* _Aim_:
Reproduce without changes the part of the listing that opens with its first line and closes with the line containing "pos(923,34)", including both of those lines.

○ ○ ○ ○

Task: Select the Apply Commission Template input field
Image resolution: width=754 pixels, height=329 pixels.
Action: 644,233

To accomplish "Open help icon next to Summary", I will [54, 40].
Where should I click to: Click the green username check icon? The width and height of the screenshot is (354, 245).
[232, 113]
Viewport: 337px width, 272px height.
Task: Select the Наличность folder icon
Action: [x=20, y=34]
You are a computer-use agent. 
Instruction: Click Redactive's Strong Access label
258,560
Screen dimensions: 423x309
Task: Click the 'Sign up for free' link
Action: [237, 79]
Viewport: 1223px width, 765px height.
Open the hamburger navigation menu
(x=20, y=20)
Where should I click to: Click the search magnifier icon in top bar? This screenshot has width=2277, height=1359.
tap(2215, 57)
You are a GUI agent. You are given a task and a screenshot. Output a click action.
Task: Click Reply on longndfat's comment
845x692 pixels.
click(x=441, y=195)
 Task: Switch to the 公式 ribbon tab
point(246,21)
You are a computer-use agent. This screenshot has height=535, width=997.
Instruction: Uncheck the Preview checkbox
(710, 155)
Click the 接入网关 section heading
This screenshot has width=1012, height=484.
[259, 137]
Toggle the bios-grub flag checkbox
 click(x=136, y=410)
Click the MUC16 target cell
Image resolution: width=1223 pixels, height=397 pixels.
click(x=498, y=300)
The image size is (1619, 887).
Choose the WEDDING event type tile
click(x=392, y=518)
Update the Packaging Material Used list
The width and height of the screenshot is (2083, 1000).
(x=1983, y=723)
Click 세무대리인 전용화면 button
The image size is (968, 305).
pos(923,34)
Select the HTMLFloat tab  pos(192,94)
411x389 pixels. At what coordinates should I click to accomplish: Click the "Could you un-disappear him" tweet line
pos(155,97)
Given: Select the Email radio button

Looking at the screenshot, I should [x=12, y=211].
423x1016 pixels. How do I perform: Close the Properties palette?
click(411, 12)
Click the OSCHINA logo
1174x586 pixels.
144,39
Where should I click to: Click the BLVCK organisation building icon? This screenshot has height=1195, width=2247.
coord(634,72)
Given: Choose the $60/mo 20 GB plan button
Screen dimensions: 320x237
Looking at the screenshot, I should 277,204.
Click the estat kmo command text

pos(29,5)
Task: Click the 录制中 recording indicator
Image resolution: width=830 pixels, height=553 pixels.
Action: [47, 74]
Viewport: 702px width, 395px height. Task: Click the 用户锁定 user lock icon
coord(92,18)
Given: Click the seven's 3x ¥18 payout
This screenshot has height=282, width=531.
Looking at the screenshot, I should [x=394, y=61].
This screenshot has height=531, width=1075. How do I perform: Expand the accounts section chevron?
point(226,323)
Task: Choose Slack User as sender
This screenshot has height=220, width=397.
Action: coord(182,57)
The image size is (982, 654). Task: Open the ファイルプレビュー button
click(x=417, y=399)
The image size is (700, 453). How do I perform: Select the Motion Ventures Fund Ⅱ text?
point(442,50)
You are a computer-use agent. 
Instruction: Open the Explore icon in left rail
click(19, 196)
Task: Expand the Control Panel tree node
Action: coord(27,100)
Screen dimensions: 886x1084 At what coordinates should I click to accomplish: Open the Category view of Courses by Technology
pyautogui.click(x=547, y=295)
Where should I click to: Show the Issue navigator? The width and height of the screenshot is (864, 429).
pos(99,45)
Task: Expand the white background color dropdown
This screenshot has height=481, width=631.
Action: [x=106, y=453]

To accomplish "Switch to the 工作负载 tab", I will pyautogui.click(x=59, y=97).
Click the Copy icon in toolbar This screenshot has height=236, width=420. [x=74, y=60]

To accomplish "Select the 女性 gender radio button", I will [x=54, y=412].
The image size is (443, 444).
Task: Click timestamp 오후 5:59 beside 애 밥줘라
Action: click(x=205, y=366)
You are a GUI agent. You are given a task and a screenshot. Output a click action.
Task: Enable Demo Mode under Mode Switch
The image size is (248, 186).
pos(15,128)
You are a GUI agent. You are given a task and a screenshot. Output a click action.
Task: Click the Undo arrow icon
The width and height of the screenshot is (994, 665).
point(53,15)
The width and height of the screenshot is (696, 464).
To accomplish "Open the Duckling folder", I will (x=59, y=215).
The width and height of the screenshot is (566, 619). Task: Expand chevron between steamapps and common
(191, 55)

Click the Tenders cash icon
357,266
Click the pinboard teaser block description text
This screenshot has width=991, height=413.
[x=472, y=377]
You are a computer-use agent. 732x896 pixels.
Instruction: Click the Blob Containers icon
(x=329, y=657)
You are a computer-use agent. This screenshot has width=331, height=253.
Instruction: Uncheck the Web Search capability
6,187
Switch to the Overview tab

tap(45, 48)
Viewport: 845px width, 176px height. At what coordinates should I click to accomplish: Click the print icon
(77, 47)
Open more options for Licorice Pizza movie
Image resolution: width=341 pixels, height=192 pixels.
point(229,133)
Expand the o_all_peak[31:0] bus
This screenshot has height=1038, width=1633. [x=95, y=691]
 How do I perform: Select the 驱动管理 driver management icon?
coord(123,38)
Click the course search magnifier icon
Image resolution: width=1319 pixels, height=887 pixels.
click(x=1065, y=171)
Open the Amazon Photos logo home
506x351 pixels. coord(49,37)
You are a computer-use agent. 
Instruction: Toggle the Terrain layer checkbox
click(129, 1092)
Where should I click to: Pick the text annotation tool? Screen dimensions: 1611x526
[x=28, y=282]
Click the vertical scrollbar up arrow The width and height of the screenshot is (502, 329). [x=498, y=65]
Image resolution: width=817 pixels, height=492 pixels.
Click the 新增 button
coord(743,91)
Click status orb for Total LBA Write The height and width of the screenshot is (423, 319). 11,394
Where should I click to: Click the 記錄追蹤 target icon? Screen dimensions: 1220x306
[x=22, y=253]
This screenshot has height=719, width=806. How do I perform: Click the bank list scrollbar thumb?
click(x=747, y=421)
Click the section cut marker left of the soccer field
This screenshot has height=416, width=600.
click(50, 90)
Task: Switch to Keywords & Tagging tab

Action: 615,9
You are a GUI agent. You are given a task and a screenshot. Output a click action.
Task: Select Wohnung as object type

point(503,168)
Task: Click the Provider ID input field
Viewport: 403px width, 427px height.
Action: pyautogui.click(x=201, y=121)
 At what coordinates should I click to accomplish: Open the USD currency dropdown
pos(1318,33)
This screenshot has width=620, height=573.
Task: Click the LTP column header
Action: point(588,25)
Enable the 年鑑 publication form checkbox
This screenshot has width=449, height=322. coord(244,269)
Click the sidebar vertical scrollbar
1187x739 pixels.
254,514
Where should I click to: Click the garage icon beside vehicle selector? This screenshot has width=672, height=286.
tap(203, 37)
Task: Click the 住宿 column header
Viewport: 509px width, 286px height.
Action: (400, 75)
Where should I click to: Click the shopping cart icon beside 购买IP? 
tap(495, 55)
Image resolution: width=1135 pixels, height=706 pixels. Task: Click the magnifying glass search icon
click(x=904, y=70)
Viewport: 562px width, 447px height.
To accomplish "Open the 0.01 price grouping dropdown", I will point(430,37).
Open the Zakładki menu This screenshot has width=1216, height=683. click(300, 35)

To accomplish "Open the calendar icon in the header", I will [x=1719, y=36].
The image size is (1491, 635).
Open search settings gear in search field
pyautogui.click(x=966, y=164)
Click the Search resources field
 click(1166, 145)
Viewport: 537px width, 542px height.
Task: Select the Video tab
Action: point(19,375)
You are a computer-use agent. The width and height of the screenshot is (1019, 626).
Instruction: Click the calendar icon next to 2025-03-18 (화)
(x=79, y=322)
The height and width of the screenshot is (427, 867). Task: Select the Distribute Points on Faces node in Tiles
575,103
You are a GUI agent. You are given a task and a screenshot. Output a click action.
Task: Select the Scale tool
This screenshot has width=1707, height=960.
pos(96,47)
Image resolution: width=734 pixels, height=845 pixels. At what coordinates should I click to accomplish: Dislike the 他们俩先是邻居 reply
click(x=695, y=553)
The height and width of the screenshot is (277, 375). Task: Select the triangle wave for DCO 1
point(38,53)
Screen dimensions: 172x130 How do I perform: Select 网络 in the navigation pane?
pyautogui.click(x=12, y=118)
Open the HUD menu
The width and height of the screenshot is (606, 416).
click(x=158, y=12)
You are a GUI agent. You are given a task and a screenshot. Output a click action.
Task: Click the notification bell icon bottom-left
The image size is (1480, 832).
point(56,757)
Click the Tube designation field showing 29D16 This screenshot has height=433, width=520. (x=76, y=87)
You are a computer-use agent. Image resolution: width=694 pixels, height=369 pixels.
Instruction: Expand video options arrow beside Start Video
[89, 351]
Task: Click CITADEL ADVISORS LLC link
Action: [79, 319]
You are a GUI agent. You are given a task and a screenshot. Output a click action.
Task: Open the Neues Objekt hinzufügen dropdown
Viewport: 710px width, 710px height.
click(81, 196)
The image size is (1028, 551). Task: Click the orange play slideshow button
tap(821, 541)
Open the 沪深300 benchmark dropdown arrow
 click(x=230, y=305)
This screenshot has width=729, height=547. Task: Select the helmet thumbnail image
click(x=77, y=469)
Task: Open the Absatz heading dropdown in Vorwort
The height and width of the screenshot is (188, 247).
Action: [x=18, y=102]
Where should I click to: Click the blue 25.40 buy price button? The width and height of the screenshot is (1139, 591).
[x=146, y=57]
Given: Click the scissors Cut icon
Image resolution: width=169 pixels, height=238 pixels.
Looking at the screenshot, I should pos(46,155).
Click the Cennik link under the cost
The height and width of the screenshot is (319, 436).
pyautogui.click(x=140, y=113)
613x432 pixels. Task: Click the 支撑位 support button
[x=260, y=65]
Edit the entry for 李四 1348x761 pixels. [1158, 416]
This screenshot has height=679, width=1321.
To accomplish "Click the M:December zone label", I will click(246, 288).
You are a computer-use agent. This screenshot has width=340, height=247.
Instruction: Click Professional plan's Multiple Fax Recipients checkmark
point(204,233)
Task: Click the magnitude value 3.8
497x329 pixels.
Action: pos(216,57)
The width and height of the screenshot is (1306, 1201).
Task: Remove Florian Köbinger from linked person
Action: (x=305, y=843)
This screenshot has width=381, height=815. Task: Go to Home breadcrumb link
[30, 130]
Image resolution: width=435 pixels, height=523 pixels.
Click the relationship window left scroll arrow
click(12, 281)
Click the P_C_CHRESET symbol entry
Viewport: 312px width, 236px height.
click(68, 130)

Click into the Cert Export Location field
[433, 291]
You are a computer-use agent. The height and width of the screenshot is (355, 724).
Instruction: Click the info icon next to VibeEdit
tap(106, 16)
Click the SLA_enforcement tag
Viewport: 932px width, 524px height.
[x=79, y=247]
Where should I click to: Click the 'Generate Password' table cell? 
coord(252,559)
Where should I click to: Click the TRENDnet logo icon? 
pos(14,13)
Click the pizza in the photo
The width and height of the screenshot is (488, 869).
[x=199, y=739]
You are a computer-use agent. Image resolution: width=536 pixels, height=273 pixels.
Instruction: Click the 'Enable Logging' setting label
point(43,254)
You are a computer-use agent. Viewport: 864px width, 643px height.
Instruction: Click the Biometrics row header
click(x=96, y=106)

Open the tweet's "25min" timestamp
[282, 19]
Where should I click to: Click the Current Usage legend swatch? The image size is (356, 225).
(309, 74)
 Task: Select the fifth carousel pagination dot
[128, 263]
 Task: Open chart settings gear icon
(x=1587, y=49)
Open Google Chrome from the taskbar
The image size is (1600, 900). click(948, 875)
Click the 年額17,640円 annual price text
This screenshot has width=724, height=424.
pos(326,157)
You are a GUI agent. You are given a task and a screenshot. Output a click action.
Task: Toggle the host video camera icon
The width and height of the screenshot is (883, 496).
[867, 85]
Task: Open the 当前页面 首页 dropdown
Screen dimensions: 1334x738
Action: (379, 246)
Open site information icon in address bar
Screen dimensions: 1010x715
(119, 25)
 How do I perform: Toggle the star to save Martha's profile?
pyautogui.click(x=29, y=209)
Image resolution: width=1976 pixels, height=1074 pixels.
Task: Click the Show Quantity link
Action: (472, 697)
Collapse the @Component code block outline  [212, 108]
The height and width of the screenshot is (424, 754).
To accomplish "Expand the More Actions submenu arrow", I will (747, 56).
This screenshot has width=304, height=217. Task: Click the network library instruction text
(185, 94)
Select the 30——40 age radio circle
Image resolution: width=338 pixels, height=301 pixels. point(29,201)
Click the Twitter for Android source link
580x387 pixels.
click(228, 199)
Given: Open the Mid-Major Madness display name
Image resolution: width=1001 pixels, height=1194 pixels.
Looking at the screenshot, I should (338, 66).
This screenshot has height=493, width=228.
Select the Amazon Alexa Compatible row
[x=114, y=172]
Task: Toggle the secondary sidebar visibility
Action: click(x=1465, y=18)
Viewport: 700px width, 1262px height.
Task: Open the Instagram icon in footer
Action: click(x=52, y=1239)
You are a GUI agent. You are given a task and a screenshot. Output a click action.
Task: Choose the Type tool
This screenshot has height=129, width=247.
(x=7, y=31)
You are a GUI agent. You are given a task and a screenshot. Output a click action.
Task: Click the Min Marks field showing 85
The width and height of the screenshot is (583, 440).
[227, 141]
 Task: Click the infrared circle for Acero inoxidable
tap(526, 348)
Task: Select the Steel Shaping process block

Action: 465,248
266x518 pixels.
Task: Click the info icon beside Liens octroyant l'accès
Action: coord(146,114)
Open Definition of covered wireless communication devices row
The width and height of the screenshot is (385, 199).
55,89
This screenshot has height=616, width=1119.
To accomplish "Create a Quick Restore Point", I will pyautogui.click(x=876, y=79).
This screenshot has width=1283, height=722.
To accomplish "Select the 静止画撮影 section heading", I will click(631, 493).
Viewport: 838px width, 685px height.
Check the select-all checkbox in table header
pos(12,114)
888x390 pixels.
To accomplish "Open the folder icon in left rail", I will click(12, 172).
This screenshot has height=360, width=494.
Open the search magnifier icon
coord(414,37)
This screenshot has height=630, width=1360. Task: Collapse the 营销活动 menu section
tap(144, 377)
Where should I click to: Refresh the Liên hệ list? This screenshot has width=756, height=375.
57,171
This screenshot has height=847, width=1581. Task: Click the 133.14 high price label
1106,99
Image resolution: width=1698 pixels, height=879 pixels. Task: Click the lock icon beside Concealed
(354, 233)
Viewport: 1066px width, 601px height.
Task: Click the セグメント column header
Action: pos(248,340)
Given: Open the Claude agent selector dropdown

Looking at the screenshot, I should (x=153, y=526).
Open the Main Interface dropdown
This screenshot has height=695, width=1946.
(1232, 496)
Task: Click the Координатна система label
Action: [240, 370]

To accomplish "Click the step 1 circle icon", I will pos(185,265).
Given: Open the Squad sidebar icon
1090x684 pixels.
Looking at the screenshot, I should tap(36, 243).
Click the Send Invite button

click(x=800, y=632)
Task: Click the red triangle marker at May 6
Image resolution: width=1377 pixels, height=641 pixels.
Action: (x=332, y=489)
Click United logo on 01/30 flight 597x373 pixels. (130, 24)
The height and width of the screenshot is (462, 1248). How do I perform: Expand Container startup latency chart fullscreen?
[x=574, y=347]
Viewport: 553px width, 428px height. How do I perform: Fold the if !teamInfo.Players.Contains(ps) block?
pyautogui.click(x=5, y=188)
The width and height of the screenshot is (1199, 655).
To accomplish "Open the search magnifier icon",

○ ○ ○ ○

* _Task output_:
Task: Select the Apply Commission Template input field
Image resolution: width=754 pixels, height=329 pixels.
Action: 644,233

To accomplish "Open help icon next to Summary", I will [54, 40].
Where should I click to: Click the green username check icon? The width and height of the screenshot is (354, 245).
[232, 113]
Viewport: 337px width, 272px height.
Task: Select the Наличность folder icon
Action: [x=20, y=34]
You are a computer-use agent. 
Instruction: Click Redactive's Strong Access label
258,560
Screen dimensions: 423x309
Task: Click the 'Sign up for free' link
Action: [237, 79]
Viewport: 1223px width, 765px height.
Open the hamburger navigation menu
(x=20, y=20)
Where should I click to: Click the search magnifier icon in top bar? This screenshot has width=2277, height=1359.
tap(2215, 57)
You are a GUI agent. You are given a task and a screenshot. Output a click action.
Task: Click Reply on longndfat's comment
845x692 pixels.
click(x=441, y=195)
 Task: Switch to the 公式 ribbon tab
point(246,21)
You are a computer-use agent. This screenshot has height=535, width=997.
Instruction: Uncheck the Preview checkbox
(710, 155)
Click the 接入网关 section heading
This screenshot has width=1012, height=484.
[259, 137]
Toggle the bios-grub flag checkbox
 click(x=136, y=410)
Click the MUC16 target cell
Image resolution: width=1223 pixels, height=397 pixels.
click(x=498, y=300)
The image size is (1619, 887).
Choose the WEDDING event type tile
click(x=392, y=518)
Update the Packaging Material Used list
The width and height of the screenshot is (2083, 1000).
(x=1983, y=723)
Click 세무대리인 전용화면 button
The image size is (968, 305).
pos(923,34)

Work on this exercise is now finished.